Sivan Ben Yishai
DIE TONIGHT, LIVE FOREVER oder DAS PRINZIP NOSFERATU

Sivan Ben Yishai
© Max Zerrahn

2 Damen, 1 Herr, Besetzung variabel

UA: Theater Lübeck
30.11.2018
Regie: Marie Bues

Kooperation des Theaters Lübeck mit backsteinhaus produktion und dem Theater Rampe, Stuttgart

Synopse

Ein Spalt tut sich auf, wie eine Klappe im Boden, von Landschaft überwuchert. Ein Spalt zwischen Raum und Zeit, der hineinführt in die totale Präsenz, wo die Gesetze der linear gedachten Identität nicht mehr gelten. Ein Zustand der Schlaflosigkeit, der die Sinne überweit öffnet. Für die eigene Begierde, Angst und Abgrund, eine Sehnsucht nach Erlösung – für den eigenen Vampirismus.
Sivan Ben Yishai schickt in DIE TONIGHT, LIVE FOREVER oder DAS PRINZIP NOSFERATU drei erzählende Stimmen auf einen atemlosen Trip, bei dem das vampiristische Selbst die Regie übernimmt. Eine junge Frau verlässt ihre Therapiesitzung und gerät in einen stream-of-consciousness der Selbstansprüche und -überforderung.
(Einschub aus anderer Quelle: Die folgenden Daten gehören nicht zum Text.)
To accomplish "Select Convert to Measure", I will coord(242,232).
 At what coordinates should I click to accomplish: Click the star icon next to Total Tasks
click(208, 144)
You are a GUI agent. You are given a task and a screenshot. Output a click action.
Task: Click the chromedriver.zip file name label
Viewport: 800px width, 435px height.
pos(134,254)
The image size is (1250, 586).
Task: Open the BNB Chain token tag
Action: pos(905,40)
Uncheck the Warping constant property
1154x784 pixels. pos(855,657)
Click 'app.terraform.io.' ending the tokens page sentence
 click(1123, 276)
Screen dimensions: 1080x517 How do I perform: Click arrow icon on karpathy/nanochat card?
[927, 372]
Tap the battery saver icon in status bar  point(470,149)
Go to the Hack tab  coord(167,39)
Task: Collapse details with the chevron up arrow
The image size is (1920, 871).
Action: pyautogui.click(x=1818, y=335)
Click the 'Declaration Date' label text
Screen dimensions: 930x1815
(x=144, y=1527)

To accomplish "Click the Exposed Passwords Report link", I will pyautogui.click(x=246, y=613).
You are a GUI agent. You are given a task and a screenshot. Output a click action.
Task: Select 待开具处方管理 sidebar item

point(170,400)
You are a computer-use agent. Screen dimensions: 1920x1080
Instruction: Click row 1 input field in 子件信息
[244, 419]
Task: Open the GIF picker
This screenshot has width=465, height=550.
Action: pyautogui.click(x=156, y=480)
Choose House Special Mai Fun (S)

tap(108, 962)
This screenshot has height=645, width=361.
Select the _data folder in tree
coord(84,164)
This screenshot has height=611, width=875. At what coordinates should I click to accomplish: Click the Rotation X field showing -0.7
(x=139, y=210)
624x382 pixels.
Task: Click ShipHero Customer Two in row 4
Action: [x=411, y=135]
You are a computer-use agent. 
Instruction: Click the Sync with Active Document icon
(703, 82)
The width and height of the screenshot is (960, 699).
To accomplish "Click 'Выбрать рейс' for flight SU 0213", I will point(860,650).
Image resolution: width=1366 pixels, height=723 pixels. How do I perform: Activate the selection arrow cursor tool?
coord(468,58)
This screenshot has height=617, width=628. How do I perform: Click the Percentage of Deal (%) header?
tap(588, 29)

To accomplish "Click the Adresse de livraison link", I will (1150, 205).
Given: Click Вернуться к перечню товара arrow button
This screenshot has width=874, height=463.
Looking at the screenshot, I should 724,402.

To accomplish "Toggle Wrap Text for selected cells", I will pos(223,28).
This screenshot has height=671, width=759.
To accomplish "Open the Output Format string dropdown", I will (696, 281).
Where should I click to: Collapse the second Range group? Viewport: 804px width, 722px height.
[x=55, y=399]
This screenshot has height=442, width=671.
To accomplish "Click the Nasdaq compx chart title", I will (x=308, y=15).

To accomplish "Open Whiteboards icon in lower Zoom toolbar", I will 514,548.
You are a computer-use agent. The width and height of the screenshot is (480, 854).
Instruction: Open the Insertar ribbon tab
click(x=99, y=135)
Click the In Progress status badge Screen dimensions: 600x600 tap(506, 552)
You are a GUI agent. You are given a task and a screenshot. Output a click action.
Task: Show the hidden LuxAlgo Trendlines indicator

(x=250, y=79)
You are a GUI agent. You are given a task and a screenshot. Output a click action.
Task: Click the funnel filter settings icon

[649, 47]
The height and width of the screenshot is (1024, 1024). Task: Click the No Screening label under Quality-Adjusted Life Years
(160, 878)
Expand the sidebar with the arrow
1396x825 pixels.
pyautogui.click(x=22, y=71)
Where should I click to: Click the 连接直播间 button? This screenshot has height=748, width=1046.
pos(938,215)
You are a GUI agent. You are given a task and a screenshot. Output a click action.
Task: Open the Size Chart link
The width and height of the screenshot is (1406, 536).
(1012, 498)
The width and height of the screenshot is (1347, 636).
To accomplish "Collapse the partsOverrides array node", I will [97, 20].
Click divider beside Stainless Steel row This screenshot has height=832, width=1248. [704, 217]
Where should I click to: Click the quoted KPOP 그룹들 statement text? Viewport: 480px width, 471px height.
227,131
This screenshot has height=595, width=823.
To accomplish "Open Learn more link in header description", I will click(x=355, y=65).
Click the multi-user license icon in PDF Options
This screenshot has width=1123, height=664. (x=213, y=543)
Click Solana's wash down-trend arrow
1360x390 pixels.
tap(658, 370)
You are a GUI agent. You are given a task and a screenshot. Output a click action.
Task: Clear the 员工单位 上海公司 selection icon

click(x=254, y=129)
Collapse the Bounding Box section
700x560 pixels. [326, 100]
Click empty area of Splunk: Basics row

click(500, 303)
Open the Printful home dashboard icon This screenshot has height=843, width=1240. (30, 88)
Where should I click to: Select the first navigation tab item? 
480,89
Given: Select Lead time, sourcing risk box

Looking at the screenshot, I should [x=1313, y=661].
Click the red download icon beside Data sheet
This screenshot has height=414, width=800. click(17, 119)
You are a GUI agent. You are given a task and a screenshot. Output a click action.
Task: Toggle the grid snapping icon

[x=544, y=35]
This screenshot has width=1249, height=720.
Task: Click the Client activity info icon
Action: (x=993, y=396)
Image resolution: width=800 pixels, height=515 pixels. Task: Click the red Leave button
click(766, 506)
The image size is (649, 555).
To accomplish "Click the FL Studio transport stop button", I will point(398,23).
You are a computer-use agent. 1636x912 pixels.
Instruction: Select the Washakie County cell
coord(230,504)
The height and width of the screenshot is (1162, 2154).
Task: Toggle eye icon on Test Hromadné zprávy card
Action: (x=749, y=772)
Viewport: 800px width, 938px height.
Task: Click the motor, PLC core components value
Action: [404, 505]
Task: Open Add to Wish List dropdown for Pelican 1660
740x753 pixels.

Bis sie einen Tumor in sich als Ansprechpartner findet und sich einredet, dass ihr ausgerechnet die Krankheit die Geborgenheit und Erholung geben wird, nach der sie sich sehnt.
Ein schwuler Makler sitzt in der französischen Provinz fest, in einer heteronormativen, properen Stadt. Kein Dreck, nirgendwo. Er soll teure Häuser an reiche Leute verkaufen. Und die Lebenswelt der Stadt damit noch weiter wegrücken von den eigenen Sehnsüchten. Er sitzt schlaflos im Hotelzimmer und öffnet, gegen alle Vernunft, die App. Und schon verwandelt sich ein Kunde in einen Lover, die beiden sitzen im Auto, angenehm infiltriert von Sex und Drogen, auf dem Weg in die Katakomben von Paris, in die Stadt der Toten.
Die dritte Stimme gehört einer Frau, die gerade von der Arbeit kommt, unendlich müde, erschöpft. Ein Motorrad kommt vor ihr zum Stehen, die zwei gesichtslosen Fahrer halten ihr einen glänzenden Helm entgegen. Sie lässt sich schließlich mitnehmen. Und findet sich wieder im Spiegelkorridor ihrer eigenen Albträume. Als sie erwacht, fehlen ihre Organe.
Sivan Ben Yishai hat sich von dem Stummfilm Nosferatu – Eine Symphonie des Grauens (1922) von Friedrich Wilhelm Murnau inspirieren lassen. Was ist das Prinzip Nosferatu heute? In DIE TONIGHT, LIVE FOREVER haben wir es längst in uns selbst implantiert. In ihrer bildstarken und musikalischen Sprache schickt sie ihre Figuren, diese »children of late capitalism«, in die albtraumhafte Schlaflosigkeit der Selbstausweidung.